[Start of Attachment]
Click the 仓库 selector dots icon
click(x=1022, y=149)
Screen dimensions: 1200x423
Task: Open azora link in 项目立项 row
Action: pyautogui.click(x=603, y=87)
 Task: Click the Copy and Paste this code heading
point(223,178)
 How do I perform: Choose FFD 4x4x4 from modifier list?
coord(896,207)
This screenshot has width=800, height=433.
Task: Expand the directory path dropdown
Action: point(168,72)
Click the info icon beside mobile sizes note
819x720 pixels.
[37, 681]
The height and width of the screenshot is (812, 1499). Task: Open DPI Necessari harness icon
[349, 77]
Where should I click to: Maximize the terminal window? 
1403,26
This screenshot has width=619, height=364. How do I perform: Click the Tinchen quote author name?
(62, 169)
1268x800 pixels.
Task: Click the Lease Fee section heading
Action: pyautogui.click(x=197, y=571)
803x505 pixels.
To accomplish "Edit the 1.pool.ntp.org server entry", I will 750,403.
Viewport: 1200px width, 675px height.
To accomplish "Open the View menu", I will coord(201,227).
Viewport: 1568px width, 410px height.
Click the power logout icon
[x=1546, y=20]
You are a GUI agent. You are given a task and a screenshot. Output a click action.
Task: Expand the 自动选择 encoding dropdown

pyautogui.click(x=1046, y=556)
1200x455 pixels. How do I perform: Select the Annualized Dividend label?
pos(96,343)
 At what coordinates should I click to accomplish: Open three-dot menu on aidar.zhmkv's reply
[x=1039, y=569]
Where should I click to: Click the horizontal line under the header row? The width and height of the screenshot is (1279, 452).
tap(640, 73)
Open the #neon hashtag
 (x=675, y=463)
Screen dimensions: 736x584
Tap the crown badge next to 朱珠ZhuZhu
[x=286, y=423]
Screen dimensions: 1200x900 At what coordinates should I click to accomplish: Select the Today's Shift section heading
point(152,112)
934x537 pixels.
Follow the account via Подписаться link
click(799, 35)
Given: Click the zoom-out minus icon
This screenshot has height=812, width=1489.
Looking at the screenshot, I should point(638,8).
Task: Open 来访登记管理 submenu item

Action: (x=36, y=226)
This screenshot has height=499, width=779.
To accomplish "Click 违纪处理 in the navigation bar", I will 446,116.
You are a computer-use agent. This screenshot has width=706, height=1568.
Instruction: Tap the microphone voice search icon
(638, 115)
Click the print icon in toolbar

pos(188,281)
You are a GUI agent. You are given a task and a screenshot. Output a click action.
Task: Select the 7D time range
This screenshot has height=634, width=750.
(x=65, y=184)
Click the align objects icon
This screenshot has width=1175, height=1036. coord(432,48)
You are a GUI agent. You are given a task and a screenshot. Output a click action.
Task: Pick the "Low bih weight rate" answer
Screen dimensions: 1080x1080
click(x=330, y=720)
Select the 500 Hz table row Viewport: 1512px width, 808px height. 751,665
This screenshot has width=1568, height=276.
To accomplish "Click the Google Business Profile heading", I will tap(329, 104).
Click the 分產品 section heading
[End of Attachment]
An exact, line-for-line copy is required: from the line containing "Task: Select the 7D time range" through the final line of the listing above, both included, with nothing else.

Task: Select the 7D time range
This screenshot has height=634, width=750.
(x=65, y=184)
Click the align objects icon
This screenshot has width=1175, height=1036. coord(432,48)
You are a GUI agent. You are given a task and a screenshot. Output a click action.
Task: Pick the "Low bih weight rate" answer
Screen dimensions: 1080x1080
click(x=330, y=720)
Select the 500 Hz table row Viewport: 1512px width, 808px height. 751,665
This screenshot has width=1568, height=276.
To accomplish "Click the Google Business Profile heading", I will tap(329, 104).
Click the 分產品 section heading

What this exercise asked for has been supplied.